Charles Bruce Chatwin nascera em Sheffield, a 13 de maio de 1940, vivera em Birmingham, estudara no Marlborough College e só rumara a Londres em 1958 para ser porteiro da Sotheby's, ali fazendo a evolução mencionada acima até diretor graças à precisão revelada pelo seu olhar. Porém, o estrabismo que lhe foi diagnosticado em 1964, obrigou-o a uma pausa de seis meses, intervalo que aproveitou para visitar o Sudão. Quando voltou, já não era a arte que lhe suscitava um interesse mais profundo, mas sim a arqueologia, algo que o levou a entrar na Universidade de Edimburgo em 1966. Mas demorou pouco esse entusiasmo e, dois anos mais tarde, Chatwin já abandonava os estudos universitários. Teria, então, oportunidade de regressar ao mundo da arte como crítico no mundo jornalístico até que o fascínio pela Patagónia foi mais forte e, a partir de então, transformou-se num viajante infatigável. Mas, logo em 1980, ano em que publicou "O Vice-Rei de Ajudá" - seria adaptado ao cinema pelo realizador Werner Herzog -, contraiu o vírus HIV, situação que, aos poucos, o foi debilitando.
Ainda assim, procurou esconder a SIDA, numa fase em que a doença era ainda pouco conhecida e os pacientes acabavam por ser confrontados com a discriminação e a marginalização. Enquanto lhe foi possível, continuou a viajar e a escrever, publicando "Os Gémeos de Black Hill" em 1982 (a obra seria mais tarde adaptada ao cinema).
Algum tempo depois, Chatwin estava a caminho da Austrália para pesquisar sobre o livro seguinte que foi publicado em 1987 com o título "O Canto Nómada".
Entretanto, a doença progredia e Chatwin passou por extremas dificuldades, instalando-se na cidade francesa de Nice com Elizabeth, a mulher, a quem conhecera nos anos 60 na Sotheby's e com quem casara em 1965. "Utz", de 1988, foi o último livro que publicou em vida.
Apesar dos cuidados da mulher e de uma enfermeira, o avanço da doença era irreversível.

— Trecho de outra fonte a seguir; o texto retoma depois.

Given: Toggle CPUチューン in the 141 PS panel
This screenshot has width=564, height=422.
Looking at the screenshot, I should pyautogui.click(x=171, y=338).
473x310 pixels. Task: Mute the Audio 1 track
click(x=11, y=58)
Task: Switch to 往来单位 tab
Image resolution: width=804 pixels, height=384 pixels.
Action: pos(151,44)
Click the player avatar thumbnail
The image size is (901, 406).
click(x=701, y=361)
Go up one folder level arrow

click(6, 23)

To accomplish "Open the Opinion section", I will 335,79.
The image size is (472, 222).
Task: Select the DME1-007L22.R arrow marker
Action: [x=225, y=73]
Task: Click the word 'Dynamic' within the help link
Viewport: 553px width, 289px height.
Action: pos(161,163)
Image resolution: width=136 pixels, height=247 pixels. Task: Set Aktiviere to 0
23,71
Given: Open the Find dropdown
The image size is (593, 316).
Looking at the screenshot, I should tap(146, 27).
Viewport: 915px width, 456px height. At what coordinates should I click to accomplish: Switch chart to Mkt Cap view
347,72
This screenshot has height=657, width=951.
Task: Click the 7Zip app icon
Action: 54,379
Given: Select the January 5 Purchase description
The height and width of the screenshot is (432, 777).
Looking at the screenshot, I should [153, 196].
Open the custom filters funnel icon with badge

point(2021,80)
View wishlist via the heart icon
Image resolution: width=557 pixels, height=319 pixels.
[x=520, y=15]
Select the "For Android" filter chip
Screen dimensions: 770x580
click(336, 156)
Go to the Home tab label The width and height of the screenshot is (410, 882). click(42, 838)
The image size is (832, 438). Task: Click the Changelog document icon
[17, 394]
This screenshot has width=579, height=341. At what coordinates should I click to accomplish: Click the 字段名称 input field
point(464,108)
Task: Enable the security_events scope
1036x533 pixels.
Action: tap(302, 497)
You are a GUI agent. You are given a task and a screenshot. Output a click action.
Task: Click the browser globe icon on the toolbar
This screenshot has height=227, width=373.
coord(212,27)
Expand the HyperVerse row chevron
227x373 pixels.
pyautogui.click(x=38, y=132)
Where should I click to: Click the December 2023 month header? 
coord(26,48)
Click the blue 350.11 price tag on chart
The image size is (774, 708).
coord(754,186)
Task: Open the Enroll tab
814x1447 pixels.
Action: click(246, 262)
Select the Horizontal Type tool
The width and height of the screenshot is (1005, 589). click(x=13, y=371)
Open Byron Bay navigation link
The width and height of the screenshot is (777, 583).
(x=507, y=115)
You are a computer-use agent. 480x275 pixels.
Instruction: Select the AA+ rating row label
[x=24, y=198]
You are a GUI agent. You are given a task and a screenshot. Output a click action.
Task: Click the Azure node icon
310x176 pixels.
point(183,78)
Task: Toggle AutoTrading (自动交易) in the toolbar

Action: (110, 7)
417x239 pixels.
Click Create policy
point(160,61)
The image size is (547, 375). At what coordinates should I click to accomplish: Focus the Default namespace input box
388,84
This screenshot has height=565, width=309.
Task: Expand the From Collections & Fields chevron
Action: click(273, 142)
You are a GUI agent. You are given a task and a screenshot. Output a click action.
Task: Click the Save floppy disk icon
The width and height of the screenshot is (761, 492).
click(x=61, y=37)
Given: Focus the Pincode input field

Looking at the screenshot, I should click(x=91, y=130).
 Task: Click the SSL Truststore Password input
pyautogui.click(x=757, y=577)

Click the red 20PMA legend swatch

A 18 de janeiro de 1989, com apenas 48 anos, Bruce Chatwin morreu.
A título póstumo iriam surgir vários livros, o primeiro logo nesse ano, intitulado "O que Faço Eu Aqui?", uma reunião de ensaios, reflexões, relatos de viagens e outros textos, cuja seleção foi ainda feita pelo próprio autor.
Quetzal Editores/Tradução de José Luis Luna
O romancista Nicholas Shakespeare, autor do livro "O Mestre da Dança", publicou em 2001 a mais admirável biografia de Bruce Chatwin.
"Debaixo do Sol" (1993) é já organizado pela viúva e por Nicholas Shakespeare, apresentando cartas e postais nas quais se revela muito mais do que nos livros de viagens antes publicados, nomeadamente as angústias quanto à sua condição de bissexual.
O ano de 1997 voltou a ter um livro com textos dispersos de Chatwin sobre os mais variados temas: "Anatomia da Errância".
Em 1999, um livro com fotografias tiradas por Bruce Chatwin durante as suas andanças pelo Mundo foi publicado com o título "Winding Paths".
E de 2009 é o título que reuniu textos de dois dos grandes autores de livros de viagens (Chatwin e Paul Theroux): "Regresso à Patagónia".